5 comments
Yeah, leg press is insidious that way. Did you dial back volume immediately or keep pushing through? I see this constantly with athletes coming back—they think machines are safer so they load up, but the fixed range torches hip flexors. What's your squat form looking like now?
Yeah, leg press is a trap for this exact reason. The seated position locks your hips in flexion, especially if you're going deep. I had a sprinter client do the same thing—four months of 3x/week thinking it was safe. Took her off it, added 90/90 stretches and Copenhagen adductors daily, and her squat came back within six weeks. Hip flexor tightness was tanking her power off the blocks.

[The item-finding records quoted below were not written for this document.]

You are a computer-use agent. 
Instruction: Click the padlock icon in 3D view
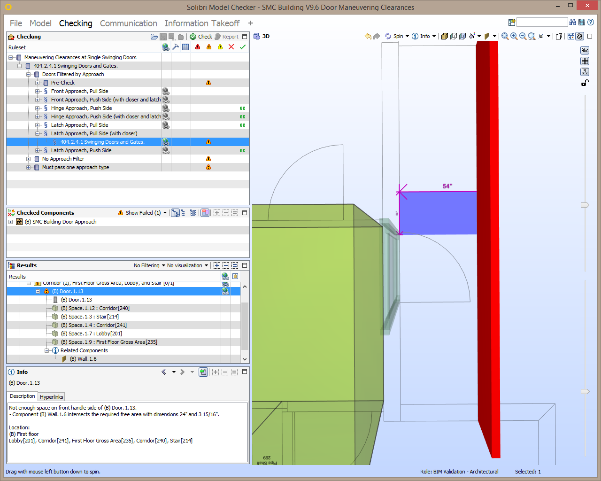point(585,83)
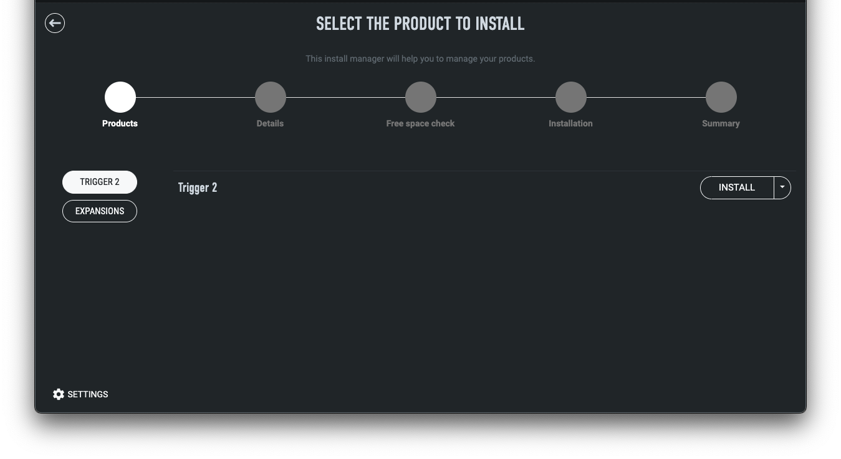Select the Installation step circle

(571, 97)
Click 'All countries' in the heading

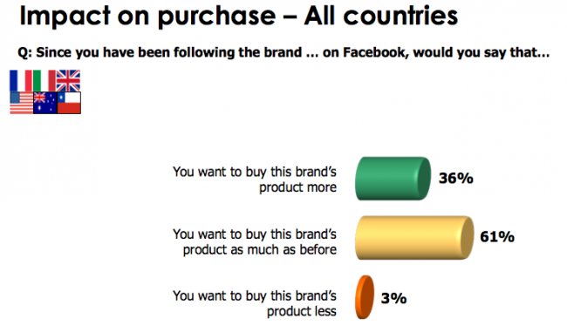coord(381,16)
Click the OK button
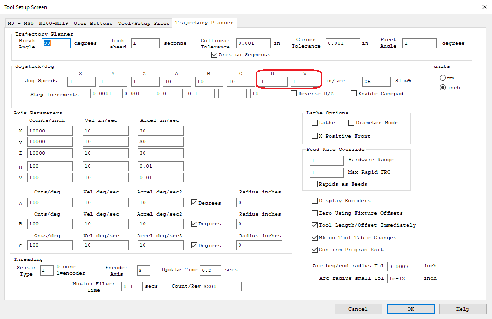 tap(411, 309)
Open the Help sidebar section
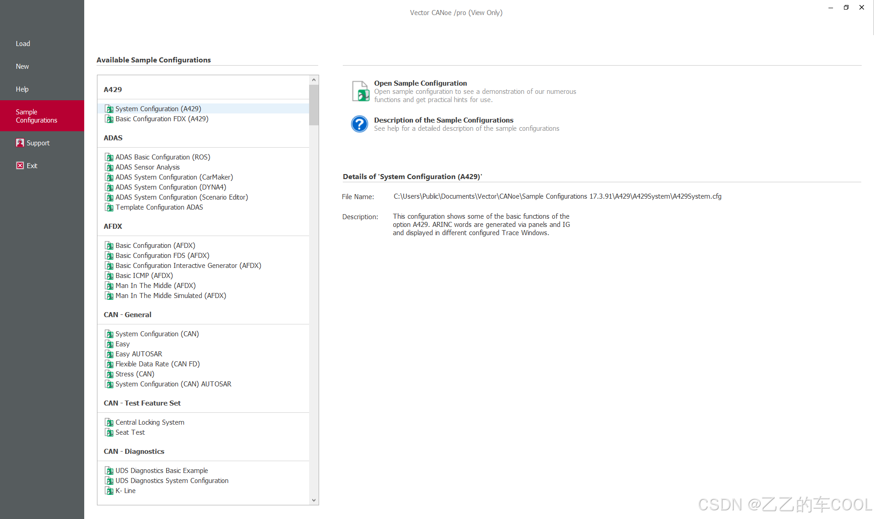The height and width of the screenshot is (519, 874). [22, 89]
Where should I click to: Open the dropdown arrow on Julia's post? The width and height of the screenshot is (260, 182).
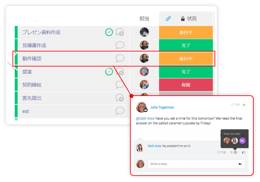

Man, this hits home hard. I'm dealing with the exact same thing right now, except mine came from obsessing over leg press at my gym for like 6 months. I kept cranking up the weight because the machine felt so clean, you know? No stabilization needed, just load it and push.
But yeah, my hip flexors are toast. I can barely sit at my desk some days without that pinching sensation. The worst part is nobody tells you the leg press is doing this until you're already three months deep and your mobility is shot.
I just started doing more hip mobility work—like actually dedicated 15 minutes a day to it—and switching back to goblet squats and some light hack squats. Already noticing a difference after 4 weeks, but I'm still mad about the time wasted chasing numbers on a machine that was quietly wrecking me.
How long before you felt like your hips actually loosened up?
4 months is brutal—leg press's shortened range of motion is a hip flexor trap nobody talks about.